Some producers strip = padding; some wrap lines at 64 or 76 characters; some do neither. Before decoding, normalise the input:

import base64

def safe_b64decode(s: str) -> bytes:
    # Remove whitespace/newlines and re-add missing padding
    s = "".join(s.split())
    missing = -len(s) % 4
    return base64.b64decode(s + "=" * missing)

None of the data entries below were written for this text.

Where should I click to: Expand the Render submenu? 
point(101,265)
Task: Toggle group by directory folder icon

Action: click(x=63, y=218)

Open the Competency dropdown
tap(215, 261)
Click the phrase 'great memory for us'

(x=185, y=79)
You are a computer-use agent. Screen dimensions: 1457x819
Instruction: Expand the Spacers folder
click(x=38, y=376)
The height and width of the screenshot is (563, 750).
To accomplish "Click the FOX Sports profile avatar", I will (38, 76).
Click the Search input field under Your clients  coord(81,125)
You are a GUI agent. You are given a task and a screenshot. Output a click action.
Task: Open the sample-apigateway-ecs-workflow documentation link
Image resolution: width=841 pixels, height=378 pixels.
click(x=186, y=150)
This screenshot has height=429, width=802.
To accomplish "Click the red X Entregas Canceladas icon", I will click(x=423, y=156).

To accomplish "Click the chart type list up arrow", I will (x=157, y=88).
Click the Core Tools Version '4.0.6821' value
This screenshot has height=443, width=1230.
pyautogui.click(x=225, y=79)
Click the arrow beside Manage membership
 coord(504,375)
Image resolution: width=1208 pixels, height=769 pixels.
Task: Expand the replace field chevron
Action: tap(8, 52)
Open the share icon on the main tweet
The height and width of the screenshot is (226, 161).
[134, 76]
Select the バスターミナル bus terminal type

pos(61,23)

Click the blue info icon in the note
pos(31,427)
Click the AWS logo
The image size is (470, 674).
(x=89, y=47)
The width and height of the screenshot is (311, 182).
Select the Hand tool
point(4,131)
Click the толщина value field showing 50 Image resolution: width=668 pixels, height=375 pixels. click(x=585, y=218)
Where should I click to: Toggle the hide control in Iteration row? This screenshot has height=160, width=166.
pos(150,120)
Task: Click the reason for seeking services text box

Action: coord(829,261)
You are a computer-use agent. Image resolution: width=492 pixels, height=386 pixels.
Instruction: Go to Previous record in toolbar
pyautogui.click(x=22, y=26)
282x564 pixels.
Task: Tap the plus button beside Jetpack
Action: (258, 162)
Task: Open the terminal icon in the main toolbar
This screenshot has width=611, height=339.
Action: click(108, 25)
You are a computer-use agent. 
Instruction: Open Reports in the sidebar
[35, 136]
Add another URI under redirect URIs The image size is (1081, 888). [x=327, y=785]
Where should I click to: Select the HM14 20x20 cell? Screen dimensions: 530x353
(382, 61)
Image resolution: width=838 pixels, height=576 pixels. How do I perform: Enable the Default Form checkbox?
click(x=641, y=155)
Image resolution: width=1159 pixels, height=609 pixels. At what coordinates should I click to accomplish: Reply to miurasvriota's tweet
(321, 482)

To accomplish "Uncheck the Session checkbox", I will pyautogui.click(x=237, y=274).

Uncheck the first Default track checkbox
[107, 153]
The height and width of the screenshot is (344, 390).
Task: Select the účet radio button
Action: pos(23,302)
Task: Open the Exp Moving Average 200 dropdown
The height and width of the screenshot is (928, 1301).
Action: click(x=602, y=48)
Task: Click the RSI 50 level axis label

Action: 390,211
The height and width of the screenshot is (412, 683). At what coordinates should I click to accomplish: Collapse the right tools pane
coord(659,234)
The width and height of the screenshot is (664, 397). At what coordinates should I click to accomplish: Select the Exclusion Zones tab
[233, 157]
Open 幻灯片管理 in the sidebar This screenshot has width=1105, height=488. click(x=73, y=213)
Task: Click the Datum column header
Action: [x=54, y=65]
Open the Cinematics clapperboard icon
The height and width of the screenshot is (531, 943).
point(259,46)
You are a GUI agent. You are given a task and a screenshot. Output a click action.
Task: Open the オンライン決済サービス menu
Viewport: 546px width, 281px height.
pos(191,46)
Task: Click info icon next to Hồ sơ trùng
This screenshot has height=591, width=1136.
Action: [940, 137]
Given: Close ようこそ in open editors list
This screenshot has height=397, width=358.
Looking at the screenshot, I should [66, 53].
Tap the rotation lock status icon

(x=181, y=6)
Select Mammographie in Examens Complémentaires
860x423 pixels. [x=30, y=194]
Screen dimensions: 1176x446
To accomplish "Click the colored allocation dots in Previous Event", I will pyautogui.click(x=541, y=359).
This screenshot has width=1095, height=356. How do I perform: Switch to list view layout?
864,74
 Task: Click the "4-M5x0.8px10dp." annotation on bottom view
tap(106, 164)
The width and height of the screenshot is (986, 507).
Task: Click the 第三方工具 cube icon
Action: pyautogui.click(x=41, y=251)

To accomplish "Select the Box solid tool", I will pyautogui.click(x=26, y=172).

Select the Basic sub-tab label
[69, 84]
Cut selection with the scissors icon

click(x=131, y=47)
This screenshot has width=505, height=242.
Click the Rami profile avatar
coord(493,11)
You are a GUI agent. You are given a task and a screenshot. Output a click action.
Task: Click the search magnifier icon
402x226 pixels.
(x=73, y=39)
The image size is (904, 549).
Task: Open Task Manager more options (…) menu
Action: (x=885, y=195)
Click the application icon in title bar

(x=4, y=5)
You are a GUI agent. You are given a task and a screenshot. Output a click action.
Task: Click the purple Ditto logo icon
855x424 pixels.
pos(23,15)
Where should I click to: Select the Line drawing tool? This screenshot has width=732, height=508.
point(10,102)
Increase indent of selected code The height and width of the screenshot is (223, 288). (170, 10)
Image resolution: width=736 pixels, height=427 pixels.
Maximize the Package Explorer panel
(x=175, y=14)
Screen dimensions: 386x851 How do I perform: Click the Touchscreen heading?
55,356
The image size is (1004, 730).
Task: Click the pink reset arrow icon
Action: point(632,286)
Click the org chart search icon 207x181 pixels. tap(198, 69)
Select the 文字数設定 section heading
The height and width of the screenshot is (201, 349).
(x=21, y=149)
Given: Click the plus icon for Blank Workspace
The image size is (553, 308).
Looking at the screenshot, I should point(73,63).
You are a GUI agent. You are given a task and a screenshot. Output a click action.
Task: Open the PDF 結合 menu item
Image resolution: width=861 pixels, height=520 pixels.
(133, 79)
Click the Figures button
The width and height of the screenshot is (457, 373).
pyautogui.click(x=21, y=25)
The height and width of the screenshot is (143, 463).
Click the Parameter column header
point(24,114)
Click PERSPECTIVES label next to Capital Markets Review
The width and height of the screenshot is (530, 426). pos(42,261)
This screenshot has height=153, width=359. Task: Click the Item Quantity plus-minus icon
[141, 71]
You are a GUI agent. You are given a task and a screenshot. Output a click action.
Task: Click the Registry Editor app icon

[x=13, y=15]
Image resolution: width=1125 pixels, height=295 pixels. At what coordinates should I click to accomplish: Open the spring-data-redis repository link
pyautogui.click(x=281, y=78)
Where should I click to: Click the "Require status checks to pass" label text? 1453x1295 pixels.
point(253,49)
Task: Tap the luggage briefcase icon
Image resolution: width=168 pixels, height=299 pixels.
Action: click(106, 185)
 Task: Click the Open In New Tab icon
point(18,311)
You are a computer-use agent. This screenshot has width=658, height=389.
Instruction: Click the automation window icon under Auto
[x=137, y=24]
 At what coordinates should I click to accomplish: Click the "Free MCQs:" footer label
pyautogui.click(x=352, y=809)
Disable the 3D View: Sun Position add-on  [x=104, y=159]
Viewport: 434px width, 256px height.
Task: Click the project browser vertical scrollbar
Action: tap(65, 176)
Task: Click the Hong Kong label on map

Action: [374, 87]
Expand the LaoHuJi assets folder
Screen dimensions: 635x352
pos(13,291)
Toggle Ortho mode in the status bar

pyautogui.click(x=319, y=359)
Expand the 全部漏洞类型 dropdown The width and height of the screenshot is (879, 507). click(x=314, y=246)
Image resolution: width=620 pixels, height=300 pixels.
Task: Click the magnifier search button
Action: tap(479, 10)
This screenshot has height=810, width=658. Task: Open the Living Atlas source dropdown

safe_b64decode("SGVsbG8sIHdvcmxkIQ")  # works without padding
# b'Hello, world!'

Most libraries are strict by default — add defensive padding at your ingestion layer if you're consuming Base64 from third parties.

A quick mental checklist

Before you reach for Base64, ask these five questions. If you answer "yes" to any, it's probably the right choice:

  • Does this data need to pass through a text-only channel (email, JSON, URL, header)?
  • Is the payload small enough that a 33% size inflation is acceptable?
  • Do I need human-readable or copy-pasteable encoding?
  • Am I implementing a spec that requires Base64 (JWT, PEM, MIME, Basic Auth, Data URI)?
  • Do I need to embed binary directly in source code or config?

If none of those apply, you're probably better off with raw bytes, gzip, or a proper binary serialization format.